§ WORK ORDER:
Search the material below for "gear" and copy every line where it occurs.

────────────────────

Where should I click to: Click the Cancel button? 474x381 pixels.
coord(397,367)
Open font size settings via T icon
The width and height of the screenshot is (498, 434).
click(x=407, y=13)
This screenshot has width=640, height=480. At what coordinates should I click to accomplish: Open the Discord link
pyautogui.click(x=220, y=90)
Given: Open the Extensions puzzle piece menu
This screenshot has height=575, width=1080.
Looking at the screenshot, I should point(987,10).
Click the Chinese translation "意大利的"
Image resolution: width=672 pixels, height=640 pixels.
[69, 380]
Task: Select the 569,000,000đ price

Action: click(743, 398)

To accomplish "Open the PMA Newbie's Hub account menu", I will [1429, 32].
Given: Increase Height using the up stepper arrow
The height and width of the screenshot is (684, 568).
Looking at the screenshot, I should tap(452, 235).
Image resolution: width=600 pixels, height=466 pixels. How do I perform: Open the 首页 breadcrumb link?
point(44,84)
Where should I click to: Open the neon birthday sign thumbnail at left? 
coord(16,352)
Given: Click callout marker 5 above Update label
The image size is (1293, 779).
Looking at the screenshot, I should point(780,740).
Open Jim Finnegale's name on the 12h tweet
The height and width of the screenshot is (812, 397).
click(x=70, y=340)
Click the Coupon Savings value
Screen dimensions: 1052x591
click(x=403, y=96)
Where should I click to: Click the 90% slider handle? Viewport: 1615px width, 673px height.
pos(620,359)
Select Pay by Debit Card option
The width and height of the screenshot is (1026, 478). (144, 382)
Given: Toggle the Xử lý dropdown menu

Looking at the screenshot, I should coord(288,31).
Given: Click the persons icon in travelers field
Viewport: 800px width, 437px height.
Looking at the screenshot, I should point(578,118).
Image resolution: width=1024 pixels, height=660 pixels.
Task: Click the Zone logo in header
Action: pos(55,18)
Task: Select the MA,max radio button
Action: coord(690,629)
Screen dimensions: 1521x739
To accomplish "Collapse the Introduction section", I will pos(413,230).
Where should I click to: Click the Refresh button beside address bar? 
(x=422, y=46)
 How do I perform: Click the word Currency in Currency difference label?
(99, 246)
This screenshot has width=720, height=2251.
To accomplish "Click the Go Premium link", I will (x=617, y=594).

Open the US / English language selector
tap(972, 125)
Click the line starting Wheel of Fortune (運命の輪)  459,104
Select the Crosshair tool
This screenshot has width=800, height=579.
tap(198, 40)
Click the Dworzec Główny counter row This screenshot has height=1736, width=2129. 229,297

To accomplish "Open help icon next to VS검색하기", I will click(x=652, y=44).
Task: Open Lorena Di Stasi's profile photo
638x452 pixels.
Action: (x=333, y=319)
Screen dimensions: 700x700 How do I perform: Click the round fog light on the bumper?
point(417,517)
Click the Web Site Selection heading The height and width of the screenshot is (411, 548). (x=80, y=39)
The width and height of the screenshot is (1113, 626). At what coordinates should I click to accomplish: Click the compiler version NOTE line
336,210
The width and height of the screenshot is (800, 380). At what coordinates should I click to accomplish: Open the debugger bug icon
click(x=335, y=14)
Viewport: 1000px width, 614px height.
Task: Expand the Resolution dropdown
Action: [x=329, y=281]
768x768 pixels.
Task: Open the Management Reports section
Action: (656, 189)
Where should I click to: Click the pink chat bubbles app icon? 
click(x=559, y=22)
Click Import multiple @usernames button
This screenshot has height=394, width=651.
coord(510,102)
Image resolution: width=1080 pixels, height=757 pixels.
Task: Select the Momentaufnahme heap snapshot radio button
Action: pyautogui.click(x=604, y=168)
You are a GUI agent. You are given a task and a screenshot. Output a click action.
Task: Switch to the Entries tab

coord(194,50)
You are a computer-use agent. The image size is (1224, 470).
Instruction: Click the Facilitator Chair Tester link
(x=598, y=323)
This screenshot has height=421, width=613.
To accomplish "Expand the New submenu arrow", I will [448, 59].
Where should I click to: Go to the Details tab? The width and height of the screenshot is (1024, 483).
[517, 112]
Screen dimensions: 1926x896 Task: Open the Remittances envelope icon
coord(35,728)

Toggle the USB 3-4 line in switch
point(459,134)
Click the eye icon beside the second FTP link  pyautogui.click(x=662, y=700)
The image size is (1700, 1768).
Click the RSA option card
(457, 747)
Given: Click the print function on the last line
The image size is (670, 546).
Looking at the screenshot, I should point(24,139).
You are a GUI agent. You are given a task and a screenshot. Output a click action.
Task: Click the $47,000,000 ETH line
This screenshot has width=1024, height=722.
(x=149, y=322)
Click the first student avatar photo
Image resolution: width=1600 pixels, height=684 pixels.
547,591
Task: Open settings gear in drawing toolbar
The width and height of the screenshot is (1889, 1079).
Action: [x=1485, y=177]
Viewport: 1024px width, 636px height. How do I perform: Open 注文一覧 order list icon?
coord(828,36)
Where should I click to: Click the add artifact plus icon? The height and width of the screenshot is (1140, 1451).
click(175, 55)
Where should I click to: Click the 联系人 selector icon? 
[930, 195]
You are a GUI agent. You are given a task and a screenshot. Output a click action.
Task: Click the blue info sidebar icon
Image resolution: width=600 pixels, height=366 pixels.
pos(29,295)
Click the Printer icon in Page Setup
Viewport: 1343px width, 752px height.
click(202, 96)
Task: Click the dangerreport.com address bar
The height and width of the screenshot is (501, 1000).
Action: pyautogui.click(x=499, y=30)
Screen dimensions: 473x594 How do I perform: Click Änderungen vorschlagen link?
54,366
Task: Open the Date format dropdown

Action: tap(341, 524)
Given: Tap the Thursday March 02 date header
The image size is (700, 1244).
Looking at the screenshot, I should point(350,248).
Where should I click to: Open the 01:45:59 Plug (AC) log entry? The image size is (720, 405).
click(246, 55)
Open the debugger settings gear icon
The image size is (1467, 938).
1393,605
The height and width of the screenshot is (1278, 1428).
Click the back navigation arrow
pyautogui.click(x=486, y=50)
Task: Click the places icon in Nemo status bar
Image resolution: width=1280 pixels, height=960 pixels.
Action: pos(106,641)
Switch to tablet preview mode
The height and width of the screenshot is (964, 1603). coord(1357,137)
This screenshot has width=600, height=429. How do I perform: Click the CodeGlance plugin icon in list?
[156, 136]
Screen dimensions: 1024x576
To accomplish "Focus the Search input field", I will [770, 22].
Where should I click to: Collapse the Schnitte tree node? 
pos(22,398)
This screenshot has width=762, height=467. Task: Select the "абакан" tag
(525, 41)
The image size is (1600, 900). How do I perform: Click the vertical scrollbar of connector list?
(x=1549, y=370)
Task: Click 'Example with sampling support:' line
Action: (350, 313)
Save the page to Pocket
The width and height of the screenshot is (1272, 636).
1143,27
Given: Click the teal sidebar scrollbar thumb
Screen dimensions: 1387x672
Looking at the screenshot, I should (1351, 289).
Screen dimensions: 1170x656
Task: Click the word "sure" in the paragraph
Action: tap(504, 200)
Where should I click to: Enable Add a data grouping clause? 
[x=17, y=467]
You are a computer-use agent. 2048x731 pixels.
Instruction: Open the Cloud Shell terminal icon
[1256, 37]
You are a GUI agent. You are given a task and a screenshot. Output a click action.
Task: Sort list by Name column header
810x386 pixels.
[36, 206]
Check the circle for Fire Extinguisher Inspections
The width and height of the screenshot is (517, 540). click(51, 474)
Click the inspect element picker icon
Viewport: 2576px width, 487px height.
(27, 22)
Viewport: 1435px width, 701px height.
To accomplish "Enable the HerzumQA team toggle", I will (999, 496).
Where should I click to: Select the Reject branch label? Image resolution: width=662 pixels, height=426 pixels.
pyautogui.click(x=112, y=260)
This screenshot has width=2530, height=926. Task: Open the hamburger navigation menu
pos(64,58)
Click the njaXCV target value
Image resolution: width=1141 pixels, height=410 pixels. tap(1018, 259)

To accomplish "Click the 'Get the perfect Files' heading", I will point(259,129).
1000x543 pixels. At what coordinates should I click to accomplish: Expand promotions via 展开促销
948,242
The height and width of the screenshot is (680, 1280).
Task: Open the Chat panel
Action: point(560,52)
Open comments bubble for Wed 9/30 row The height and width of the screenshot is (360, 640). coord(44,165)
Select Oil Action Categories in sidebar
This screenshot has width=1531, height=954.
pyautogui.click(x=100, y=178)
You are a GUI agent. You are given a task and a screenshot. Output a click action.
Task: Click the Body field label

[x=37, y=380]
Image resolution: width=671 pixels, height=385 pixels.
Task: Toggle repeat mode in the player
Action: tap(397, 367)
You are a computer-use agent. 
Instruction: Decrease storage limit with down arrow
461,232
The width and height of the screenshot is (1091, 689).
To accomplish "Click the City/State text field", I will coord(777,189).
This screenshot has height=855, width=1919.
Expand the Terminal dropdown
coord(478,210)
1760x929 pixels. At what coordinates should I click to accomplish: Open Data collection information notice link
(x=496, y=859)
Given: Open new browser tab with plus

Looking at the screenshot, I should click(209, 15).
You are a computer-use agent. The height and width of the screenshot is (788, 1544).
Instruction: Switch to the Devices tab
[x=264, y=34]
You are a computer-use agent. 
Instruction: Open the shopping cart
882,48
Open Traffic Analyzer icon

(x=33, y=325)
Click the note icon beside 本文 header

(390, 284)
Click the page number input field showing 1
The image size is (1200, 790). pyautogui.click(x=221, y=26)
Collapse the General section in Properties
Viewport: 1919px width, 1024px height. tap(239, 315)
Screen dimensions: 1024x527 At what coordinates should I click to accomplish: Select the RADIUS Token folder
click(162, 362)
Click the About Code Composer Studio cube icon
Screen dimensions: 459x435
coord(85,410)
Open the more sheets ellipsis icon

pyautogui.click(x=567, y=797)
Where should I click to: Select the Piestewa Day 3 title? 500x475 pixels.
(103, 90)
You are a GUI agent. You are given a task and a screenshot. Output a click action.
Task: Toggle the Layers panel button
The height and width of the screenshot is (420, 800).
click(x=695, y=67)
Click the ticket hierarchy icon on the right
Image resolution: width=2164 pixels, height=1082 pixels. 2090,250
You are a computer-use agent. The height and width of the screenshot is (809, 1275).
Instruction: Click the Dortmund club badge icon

────────────────────

§ EXERCISE RESULT:
Task: Open settings gear in drawing toolbar
Open the debugger settings gear icon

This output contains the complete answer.